### What to do
**1.** Using the spinach ravioli text below, decide whether each statement agrees with it, answering yes or no and quoting the words that settle it: (a) the dish was the grain-category entry in the Trial by Fire 2019 competition; (b) the filling is seasoned with cinnamon and mace; (c) the ravioli are simmered in broth.
**2.** In the spinach ravioli text below, transcribe the passage that opens with the words containing "Pasta filled with" and closes with "by Fire 2019.".

### Given text
Spinach Ravioli

Pasta filled with spinach, parmesan, breadcrumbs, butter, herbs, and egg yolks — seasoned with ginger and mace. Simmered in broth and dressed with hot butter, more parmesan, and toasted breadcrumbs. Rumpolt's Zugemüß 200. Cooked for Trial by Fire 2019.

This was cooked as the grain-category entry in the Feuerprobe / Trial by Fire 2019 competition at Festival of Elvegast.

The Source

Rumpolt’s Zugemüß 200:

“Nim Spenat / vnd quell jn / kül jn auß / vnd druck das Wasser wol davon / reib ein Weck darvnter vnnd Parmesankäß / auch Kerbelkraut / nim etliche Eyerdotter darvnter / ein wenig Jngwer / gestossen Muscatennüß / vnd frische Butter / hacks durcheinander / vnnd versaltz es nicht / schlags in einen Teig / der dünn außgetrieben / vnd fein durchsichtig ist / mach Krapffen darauß / nim ein wolgeschmackte Erbeßbrüh / thu ein wenig Muscatenblüt vnd frische Butter darein / laß auffsieden / vnd thu ein Krapffen nach dem andern hinein / laß damit sieden / thu grüne wolschmeckende Kräuter darein / so werden sie gut vnd wolgescmack. Vnnd wenn du es wilt trucken geben / so hebs auß der Brüh / vnd besträw es mit geriebenem Weck vnnd Parmesankäß / geuß heisse Butter darüber / so werden sie resch vnd gut. Also magstu es trucken geben mit der Brüh / so ist es auff beyde manier gut.”

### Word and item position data

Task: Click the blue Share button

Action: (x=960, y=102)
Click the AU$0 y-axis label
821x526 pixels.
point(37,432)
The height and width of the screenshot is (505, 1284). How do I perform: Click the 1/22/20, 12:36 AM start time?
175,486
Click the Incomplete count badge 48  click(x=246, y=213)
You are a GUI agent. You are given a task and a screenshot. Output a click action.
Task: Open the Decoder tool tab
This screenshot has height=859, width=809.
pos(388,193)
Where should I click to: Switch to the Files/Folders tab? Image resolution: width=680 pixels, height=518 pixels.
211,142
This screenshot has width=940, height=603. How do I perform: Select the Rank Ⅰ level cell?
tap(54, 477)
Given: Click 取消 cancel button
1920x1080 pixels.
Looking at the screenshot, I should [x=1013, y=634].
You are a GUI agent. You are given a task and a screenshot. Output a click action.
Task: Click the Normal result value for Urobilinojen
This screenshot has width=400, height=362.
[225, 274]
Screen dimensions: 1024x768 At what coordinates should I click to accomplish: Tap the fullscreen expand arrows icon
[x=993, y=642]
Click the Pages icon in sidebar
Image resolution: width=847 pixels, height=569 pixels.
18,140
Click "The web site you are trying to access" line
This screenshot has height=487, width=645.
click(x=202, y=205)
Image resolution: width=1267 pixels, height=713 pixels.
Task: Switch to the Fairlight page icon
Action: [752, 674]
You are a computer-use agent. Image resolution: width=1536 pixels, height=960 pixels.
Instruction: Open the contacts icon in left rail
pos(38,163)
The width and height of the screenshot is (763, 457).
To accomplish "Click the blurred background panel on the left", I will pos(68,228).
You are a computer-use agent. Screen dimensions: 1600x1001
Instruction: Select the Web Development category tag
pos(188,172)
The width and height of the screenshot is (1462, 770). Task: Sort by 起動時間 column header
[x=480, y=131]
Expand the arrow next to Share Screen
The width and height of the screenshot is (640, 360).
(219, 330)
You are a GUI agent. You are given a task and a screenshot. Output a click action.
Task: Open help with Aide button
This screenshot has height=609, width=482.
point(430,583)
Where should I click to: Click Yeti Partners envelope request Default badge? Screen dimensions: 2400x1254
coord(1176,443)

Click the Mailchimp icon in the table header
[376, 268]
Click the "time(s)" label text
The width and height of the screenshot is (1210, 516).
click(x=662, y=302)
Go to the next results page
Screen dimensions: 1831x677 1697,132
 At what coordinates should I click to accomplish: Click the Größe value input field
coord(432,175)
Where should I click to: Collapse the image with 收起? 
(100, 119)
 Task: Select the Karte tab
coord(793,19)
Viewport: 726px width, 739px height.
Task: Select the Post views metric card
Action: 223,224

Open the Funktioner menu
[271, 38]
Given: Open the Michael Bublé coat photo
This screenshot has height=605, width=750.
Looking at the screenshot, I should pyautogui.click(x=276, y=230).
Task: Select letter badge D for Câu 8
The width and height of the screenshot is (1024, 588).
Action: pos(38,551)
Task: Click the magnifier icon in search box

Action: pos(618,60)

### Outputs for the tasks
**1.**
(a) Yes: "This was cooked as the grain-category entry in the Feuerprobe / Trial by Fire 2019 competition at Festival of Elvegast."
(b) No: "seasoned with ginger and mace."
(c) Yes: "Simmered in broth and dressed with hot butter, more parmesan, and toasted breadcrumbs."

**2.**
Pasta filled with spinach, parmesan, breadcrumbs, butter, herbs, and egg yolks — seasoned with ginger and mace. Simmered in broth and dressed with hot butter, more parmesan, and toasted breadcrumbs. Rumpolt's Zugemüß 200. Cooked for Trial by Fire 2019.